We used an exploratory sequential mixed-method design to define health and its related concepts with Inuit elders before selecting the indicators in the survey to ensure that they would respect Inuit definitions of health. We used data from the 2006 APS cycle to operationalize constructs developed in 2016. It is possible that the definition of health and concepts related to health have varied during this 10-year period. The workshops were held in Nunavik, whereas the indicator was created using data from all four regions of Inuit Nunangat. Using mixed-methods data collected at different places and times might limit the generalisability of our results to other Inuit population. Nevertheless, there were few differences between the models of health in Collings’ and Lewis’ work on healthy aging in the Inuvialuit region and in Alaska (Collings 2000; Lewis 2011), published between 2000 and 2011, and the concepts developed in the workshops in Nunavik in 2016. This continuity in space and time of Inuit models of health support the validity of our results.

Our selection of partial indicators was limited by those available in the APS. For example, there was no measure of spirituality and there were only limited measures of health behaviors defined by participants of the workshops as important components of health and healthy aging. Using secondary quantitative data limits the operationalisation of health-related concepts defined by Inuit elders. Nonetheless the health indicator was associated, in the expected direction, with selected determinants of health suggesting concurrent validity. In the future, using primary data developed and collected specifically to measure the dimensions of health as defined by Inuit elders would increase the validity and generalisability of holistic indicators of health.

In socio-ecological models of health, in both in Indigenous (Loppie Reading and Wien 2009; Inuit Tapiriit Kanatami 2014) and other contexts (World Health Organization 2010), there is a distinction made between health and the factors that influence health, i.e. the social determinant of health such as social support, health-related behaviours, and culture. However, Inuit hold an ecocentric definition of health, by which health is defined by the connections between a person and the surrounding social and physical environment (Borré 1994; Kirmayer et al. 2009; Kral et al. 2011). In this ecocentric model of health, the distinction between health as a bodily, individual concept and social factors is blurred. In our study, several factors generally described as social determinants of health were included in the holistic indicator such as connectedness, alcohol consumption, and language.

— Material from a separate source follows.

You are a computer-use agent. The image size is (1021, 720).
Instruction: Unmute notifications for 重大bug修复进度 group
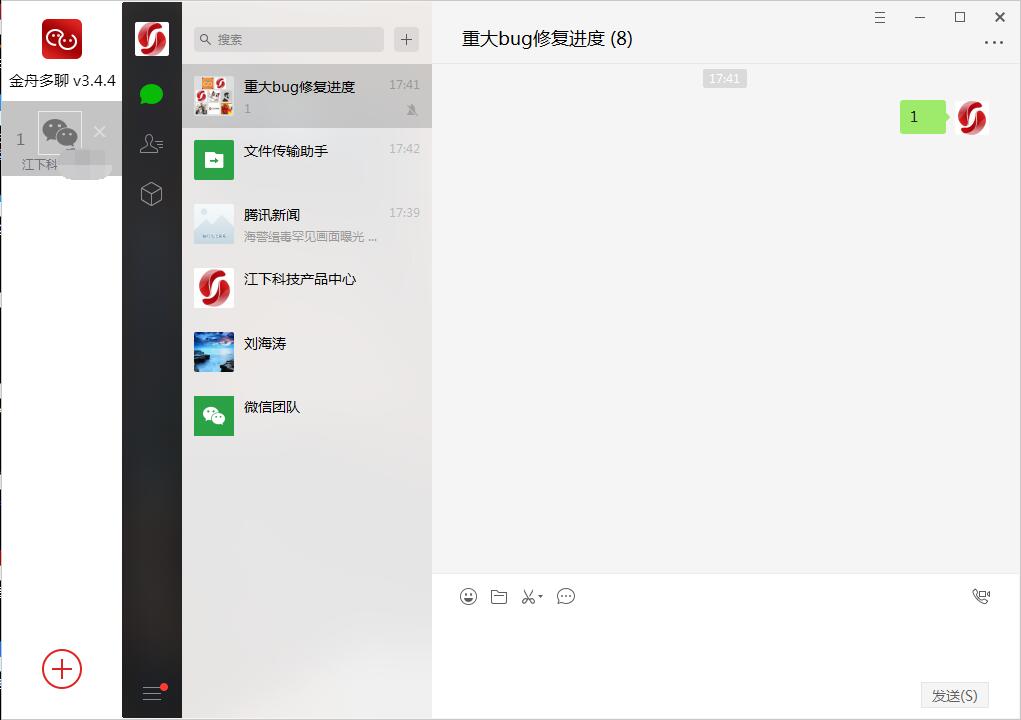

The holistic indicator we operationalised is closely related to the ecocentric model of health. Future research will strive to better understand the relationships between holistic health and the surrounding social environment in an ecocentric perspective.

5 Conclusion

In Canada and elsewhere, it has been argued that older Indigenous and non-indigenous adults define health in a holistic way (Hopkins et al. 2007; Waugh and Mackenzie 2011; Cosco et al. 2013) without giving much empirical depth to the notion of holism. This study provides an example of the creation of a holistic quantitative indicator based on the Inuit definition of health. This indicator also represents the multidimensionality of the aging process, as there is a variety of health profiles for older people. Some people can thrive in good physical health as they age, whereas some will experience more physical and social limitations but will have excellent mental health. This indicator can be used, and adapted, in future research to study health status among older Inuit and identify protective and risk factors for Inuit health. The use of mixed-methods to create an appropriate health indicator, as was done in this study, would also be a relevant approach in other Indigenous and non-Indigenous populations.